*** Opening of Dataset content ***

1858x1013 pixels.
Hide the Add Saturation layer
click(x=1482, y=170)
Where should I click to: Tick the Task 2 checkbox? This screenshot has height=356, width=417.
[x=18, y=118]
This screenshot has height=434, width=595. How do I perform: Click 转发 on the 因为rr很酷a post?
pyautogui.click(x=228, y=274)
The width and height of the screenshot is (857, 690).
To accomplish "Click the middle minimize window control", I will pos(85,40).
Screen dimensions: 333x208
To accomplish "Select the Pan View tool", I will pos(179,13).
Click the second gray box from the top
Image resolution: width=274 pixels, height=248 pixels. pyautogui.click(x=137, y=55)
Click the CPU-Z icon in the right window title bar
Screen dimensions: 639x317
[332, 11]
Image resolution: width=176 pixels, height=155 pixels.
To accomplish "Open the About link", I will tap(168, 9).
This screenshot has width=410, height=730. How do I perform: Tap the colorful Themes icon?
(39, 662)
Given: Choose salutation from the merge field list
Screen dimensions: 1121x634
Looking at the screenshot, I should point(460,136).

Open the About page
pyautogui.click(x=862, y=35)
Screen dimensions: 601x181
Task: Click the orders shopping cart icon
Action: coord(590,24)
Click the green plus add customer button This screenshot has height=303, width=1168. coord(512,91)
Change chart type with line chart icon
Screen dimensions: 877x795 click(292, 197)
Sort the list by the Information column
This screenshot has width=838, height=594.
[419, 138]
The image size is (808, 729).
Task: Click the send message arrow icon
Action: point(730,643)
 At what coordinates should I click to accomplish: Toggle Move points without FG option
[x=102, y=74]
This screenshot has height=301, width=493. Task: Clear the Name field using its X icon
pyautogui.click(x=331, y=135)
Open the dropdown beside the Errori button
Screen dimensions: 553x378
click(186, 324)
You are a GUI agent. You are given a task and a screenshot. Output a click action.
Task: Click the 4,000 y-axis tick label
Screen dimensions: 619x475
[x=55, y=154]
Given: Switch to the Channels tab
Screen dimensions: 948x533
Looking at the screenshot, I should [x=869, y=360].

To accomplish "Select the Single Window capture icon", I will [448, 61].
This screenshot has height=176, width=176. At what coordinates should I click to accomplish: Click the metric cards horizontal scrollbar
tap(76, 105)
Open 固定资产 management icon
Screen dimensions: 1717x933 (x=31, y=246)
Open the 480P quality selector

*** Close of Dataset content ***

**Task instructions:**
Your task is to reproduce each entry exactly.

**Written solution:**
1858x1013 pixels.
Hide the Add Saturation layer
click(x=1482, y=170)
Where should I click to: Tick the Task 2 checkbox? This screenshot has height=356, width=417.
[x=18, y=118]
This screenshot has height=434, width=595. How do I perform: Click 转发 on the 因为rr很酷a post?
pyautogui.click(x=228, y=274)
The width and height of the screenshot is (857, 690).
To accomplish "Click the middle minimize window control", I will pos(85,40).
Screen dimensions: 333x208
To accomplish "Select the Pan View tool", I will pos(179,13).
Click the second gray box from the top
Image resolution: width=274 pixels, height=248 pixels. pyautogui.click(x=137, y=55)
Click the CPU-Z icon in the right window title bar
Screen dimensions: 639x317
[332, 11]
Image resolution: width=176 pixels, height=155 pixels.
To accomplish "Open the About link", I will tap(168, 9).
This screenshot has width=410, height=730. How do I perform: Tap the colorful Themes icon?
(39, 662)
Given: Choose salutation from the merge field list
Screen dimensions: 1121x634
Looking at the screenshot, I should point(460,136).

Open the About page
pyautogui.click(x=862, y=35)
Screen dimensions: 601x181
Task: Click the orders shopping cart icon
Action: coord(590,24)
Click the green plus add customer button This screenshot has height=303, width=1168. coord(512,91)
Change chart type with line chart icon
Screen dimensions: 877x795 click(292, 197)
Sort the list by the Information column
This screenshot has width=838, height=594.
[419, 138]
The image size is (808, 729).
Task: Click the send message arrow icon
Action: point(730,643)
 At what coordinates should I click to accomplish: Toggle Move points without FG option
[x=102, y=74]
This screenshot has height=301, width=493. Task: Clear the Name field using its X icon
pyautogui.click(x=331, y=135)
Open the dropdown beside the Errori button
Screen dimensions: 553x378
click(186, 324)
You are a GUI agent. You are given a task and a screenshot. Output a click action.
Task: Click the 4,000 y-axis tick label
Screen dimensions: 619x475
[x=55, y=154]
Given: Switch to the Channels tab
Screen dimensions: 948x533
Looking at the screenshot, I should [x=869, y=360].

To accomplish "Select the Single Window capture icon", I will [448, 61].
This screenshot has height=176, width=176. At what coordinates should I click to accomplish: Click the metric cards horizontal scrollbar
tap(76, 105)
Open 固定资产 management icon
Screen dimensions: 1717x933 (x=31, y=246)
Open the 480P quality selector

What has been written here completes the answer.